NOUVELLE IX
LE FAUCON
Il y eut autrefois à Florence un jeune
gentilhomme fort riche, nommé Fédéric, fils de messire Philippe Albérigni,
d’une maison illustre. L’art et la nature n’avaient rien épargné pour en faire
un jeune homme accompli ; il n’avait point son pareil parmi la jeune noblesse
toscane. Il devint amoureux, comme c’est assez l’ordinaire de ceux de son âge
et de son rang, d’une dame de condition, nommée Jeanne, qui, de son temps,
passait pour une des plus belles et des plus aimables femmes de Florence. Il n’épargna
rien pour s’en faire aimer : festins, joutes, tournois, présents magnifiques,
tout fut employé ; mais la dame, aussi vertueuse que belle, se souciait
très-peu d’être l’objet de toutes ces folles dépenses, et n’en méprisait pas
moins le galant.
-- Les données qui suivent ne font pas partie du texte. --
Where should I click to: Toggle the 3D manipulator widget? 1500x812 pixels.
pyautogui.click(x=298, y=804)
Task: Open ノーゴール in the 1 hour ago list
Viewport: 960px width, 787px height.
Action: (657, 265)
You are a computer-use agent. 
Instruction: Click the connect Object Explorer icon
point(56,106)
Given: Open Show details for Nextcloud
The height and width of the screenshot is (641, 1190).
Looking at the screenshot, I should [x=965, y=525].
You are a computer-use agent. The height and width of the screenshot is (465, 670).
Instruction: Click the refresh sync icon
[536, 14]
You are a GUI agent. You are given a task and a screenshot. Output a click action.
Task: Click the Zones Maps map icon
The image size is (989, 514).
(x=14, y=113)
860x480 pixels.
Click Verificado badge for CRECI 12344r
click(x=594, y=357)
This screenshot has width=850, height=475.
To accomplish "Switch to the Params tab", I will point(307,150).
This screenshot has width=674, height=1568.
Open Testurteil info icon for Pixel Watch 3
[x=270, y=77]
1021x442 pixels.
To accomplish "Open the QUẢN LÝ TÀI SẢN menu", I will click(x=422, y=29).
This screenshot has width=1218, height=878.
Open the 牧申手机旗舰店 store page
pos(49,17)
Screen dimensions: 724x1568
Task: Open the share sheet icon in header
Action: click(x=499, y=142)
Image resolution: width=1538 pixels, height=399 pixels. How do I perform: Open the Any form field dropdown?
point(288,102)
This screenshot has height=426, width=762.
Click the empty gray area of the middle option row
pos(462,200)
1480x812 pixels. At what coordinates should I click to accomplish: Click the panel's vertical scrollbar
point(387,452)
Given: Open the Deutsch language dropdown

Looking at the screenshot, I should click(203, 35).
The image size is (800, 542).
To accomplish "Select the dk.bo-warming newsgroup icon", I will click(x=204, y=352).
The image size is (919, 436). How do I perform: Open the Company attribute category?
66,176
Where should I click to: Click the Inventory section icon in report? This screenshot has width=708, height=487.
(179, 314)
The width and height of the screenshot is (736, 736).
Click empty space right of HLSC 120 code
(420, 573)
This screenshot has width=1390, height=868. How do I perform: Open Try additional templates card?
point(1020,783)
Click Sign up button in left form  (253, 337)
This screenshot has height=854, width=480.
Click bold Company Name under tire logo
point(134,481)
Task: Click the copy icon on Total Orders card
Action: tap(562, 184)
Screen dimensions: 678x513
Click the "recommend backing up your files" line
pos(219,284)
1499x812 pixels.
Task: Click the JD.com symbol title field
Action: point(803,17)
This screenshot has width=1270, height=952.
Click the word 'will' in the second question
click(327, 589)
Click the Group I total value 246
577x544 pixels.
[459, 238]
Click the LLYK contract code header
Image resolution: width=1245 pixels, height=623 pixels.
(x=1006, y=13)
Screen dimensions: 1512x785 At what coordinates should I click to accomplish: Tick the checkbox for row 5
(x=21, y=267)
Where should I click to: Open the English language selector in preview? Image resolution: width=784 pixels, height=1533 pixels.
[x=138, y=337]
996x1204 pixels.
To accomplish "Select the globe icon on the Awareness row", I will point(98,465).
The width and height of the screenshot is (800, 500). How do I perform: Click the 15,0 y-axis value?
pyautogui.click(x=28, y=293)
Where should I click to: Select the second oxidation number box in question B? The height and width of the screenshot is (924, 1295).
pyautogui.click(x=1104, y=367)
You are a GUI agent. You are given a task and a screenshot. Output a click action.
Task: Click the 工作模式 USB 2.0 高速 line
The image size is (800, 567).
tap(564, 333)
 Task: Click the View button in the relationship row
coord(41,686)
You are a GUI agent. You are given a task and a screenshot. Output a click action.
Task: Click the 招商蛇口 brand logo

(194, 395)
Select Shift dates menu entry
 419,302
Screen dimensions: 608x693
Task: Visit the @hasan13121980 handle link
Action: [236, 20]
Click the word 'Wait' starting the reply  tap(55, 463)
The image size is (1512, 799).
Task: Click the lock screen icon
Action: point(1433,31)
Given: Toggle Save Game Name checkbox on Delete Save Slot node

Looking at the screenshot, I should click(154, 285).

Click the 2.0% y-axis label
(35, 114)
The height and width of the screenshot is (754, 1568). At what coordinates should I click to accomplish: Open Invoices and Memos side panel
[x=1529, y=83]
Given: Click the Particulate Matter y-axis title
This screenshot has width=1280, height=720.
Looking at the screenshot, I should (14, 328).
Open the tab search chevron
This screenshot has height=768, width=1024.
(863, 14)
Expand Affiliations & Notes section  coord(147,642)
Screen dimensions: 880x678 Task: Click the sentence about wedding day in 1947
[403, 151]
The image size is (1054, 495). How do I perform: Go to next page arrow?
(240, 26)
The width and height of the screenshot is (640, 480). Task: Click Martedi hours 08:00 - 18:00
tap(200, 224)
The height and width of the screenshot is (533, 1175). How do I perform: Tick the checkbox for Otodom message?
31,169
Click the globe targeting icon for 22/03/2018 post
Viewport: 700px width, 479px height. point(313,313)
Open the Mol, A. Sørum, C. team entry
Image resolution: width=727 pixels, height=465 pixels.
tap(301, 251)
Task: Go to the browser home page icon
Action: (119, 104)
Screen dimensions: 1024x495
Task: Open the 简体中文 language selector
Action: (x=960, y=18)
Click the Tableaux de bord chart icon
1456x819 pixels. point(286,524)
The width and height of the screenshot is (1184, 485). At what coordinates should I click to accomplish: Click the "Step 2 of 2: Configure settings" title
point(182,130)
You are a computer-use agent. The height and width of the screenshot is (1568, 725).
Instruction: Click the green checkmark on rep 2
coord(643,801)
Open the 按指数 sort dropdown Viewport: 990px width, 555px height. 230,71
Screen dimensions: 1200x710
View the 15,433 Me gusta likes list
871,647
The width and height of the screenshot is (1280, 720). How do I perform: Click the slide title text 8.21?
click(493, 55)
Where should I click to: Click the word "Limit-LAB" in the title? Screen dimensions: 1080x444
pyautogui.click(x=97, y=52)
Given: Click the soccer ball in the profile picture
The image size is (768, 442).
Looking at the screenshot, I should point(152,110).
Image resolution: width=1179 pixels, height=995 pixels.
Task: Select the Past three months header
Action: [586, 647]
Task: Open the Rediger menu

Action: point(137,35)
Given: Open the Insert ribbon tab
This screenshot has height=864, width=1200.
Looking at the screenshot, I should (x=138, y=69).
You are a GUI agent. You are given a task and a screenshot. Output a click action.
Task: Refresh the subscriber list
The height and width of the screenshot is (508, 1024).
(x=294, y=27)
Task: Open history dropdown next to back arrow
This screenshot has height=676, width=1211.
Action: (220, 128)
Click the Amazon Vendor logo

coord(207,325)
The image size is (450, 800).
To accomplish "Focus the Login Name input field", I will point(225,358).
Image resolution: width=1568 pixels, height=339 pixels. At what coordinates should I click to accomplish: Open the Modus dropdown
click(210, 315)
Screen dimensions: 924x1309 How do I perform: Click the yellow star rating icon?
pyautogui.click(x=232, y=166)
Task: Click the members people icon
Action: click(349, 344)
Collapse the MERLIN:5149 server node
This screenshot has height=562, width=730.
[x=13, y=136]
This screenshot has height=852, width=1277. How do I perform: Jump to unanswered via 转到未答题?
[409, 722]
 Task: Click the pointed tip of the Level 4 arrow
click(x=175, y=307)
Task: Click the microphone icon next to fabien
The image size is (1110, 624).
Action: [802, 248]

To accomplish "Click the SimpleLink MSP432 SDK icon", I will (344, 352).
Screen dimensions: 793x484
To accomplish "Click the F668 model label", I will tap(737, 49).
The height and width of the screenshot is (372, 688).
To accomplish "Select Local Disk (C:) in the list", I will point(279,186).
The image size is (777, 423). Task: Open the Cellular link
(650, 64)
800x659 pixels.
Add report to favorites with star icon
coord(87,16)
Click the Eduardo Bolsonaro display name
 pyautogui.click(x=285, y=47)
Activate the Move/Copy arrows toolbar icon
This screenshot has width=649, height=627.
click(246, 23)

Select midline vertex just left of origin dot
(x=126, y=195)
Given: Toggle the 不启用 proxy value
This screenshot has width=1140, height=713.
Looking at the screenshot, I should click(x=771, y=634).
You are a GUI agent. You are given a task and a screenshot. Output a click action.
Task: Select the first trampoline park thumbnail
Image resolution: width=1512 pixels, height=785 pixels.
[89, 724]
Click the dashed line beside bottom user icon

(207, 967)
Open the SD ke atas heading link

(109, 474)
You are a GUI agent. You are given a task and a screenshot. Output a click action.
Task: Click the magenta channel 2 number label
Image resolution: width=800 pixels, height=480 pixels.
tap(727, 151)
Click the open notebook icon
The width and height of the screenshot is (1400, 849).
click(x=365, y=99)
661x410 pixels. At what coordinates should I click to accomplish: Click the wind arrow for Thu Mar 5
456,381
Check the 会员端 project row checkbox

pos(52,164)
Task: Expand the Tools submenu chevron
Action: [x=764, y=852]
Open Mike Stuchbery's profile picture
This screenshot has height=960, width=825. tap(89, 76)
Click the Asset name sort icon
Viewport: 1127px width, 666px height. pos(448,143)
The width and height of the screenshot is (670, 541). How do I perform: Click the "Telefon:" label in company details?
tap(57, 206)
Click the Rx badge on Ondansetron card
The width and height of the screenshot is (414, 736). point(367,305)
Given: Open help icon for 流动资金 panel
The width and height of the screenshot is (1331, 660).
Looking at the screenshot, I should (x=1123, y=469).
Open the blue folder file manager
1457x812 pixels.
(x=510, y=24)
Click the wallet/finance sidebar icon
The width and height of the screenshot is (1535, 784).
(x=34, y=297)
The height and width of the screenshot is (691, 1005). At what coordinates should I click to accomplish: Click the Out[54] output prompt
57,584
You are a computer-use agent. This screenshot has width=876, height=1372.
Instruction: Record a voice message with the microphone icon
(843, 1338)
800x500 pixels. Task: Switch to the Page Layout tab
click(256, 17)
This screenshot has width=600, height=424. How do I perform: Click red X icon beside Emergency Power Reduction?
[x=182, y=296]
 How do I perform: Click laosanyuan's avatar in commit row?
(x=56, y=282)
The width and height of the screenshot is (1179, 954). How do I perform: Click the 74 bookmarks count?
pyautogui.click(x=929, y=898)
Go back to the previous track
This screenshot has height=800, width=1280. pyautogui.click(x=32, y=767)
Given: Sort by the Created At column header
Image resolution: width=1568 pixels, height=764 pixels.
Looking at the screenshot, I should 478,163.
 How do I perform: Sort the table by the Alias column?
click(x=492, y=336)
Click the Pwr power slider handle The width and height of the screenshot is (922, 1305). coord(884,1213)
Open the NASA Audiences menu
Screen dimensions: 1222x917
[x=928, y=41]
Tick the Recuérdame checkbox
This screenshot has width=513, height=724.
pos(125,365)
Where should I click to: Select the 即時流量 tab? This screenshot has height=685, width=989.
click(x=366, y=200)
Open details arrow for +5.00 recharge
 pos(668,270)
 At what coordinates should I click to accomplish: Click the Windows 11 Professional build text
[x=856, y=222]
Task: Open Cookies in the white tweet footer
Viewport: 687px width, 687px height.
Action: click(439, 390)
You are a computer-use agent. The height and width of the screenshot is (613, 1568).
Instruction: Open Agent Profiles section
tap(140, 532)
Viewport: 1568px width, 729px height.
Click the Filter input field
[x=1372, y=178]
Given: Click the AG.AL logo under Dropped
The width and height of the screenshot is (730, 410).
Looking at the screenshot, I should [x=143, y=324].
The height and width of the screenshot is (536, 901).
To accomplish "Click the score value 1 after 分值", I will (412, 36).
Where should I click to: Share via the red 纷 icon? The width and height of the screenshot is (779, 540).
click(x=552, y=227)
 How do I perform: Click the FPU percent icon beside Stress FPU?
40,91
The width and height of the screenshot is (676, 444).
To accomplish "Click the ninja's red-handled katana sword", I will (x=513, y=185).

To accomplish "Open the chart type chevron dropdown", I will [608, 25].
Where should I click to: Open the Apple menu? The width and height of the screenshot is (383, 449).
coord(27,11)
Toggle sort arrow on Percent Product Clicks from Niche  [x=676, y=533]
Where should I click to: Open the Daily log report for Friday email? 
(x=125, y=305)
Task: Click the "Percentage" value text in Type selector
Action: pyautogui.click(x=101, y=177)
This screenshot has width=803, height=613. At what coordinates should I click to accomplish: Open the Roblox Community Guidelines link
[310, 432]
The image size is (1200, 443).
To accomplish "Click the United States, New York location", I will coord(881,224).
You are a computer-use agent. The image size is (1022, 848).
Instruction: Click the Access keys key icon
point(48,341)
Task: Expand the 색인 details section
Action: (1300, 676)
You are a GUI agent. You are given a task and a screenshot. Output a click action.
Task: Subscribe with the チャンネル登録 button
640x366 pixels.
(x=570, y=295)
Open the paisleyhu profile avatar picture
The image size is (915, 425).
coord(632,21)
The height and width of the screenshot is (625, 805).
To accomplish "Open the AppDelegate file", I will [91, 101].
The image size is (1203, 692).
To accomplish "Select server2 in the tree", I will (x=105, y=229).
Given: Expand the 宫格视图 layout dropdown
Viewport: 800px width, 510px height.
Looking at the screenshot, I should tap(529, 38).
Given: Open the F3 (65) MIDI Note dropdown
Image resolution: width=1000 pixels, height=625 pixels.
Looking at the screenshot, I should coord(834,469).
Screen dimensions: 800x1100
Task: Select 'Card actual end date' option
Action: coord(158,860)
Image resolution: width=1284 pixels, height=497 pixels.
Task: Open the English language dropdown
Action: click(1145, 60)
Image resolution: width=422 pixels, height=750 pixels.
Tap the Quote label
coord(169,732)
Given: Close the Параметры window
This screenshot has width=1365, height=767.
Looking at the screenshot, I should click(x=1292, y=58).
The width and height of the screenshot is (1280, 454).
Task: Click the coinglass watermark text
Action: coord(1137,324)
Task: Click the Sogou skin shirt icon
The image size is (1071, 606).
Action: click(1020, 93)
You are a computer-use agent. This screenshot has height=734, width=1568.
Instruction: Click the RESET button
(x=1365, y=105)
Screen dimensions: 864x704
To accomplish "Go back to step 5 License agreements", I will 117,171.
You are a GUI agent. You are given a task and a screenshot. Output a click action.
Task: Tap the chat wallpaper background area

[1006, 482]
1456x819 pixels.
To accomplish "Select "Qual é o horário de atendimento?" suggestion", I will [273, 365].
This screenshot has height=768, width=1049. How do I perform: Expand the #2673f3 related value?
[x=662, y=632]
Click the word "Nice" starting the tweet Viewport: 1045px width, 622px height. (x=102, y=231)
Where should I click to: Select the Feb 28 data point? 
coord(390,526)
Fédéric ne se rebuta point ; il continua le même train, et fit
tant, par ses prodigalités déplacées, que de tous ses grands biens il ne lui resta
plus qu’une petite métairie, dont le revenu modique suffisait à peine pour lui
donner à vivre, et ne conserva de sa magnificence passée qu’un faucon excellent
pour la chasse. Quoique plus amoureux que jamais de celle pour qui il s’était
ruiné, voyant qu’il ne pouvait plus vivre décemment à la ville, il prit le parti
de se retirer à la métairie qui lui restait. Il y chassait avec son faucon le
plus souvent qu’il pouvait, autant pour tâcher de s’étourdir sur la misère
qu’il n’imputait qu’à lui-même, que pour ne point s’abaisser à demander du
secours à personne.
Il menait depuis quelque temps ce nouveau genre
de vie, lorsque le mari de madame Jeanne tomba malade et mourut. Il n’eut
que le temps de faire son testament, par lequel il institua son fils, déjà un
peu grand, héritier de tous ses biens, qui étaient immenses
; et, en cas que l’enfant vînt à mourir sans hoir légitime, les substitua à sa
femme, qu’il avait aimée avec tendresse.
La belle saison étant venue, la veuve alla, selon
sa coutume, passer l’été à la campagne, à une maison qu’elle avait dans le voisinage
de celle de Fédéric. À la faveur du voisinage, le petit enfant, qui se plaisait
à rôder, eut bientôt fait connaissance avec lui ; il le visitait fréquemment,
aimant à s’amuser avec ses chiens et ses oiseaux. Il eut occasion de voir son
faucon, dont il avait
beaucoup entendu parler. Cet oiseau lui plut tellement, qu’il en eut envie ;
mais il n’osait le demander, sachant que Fédéric lui était fort attaché. Le
chagrin de ne pouvoir posséder ce qu’il désirait le mina si fort qu’il en tomba
malade. Il fit connaître à sa mère la cause de son mal en ces termes : « Ah !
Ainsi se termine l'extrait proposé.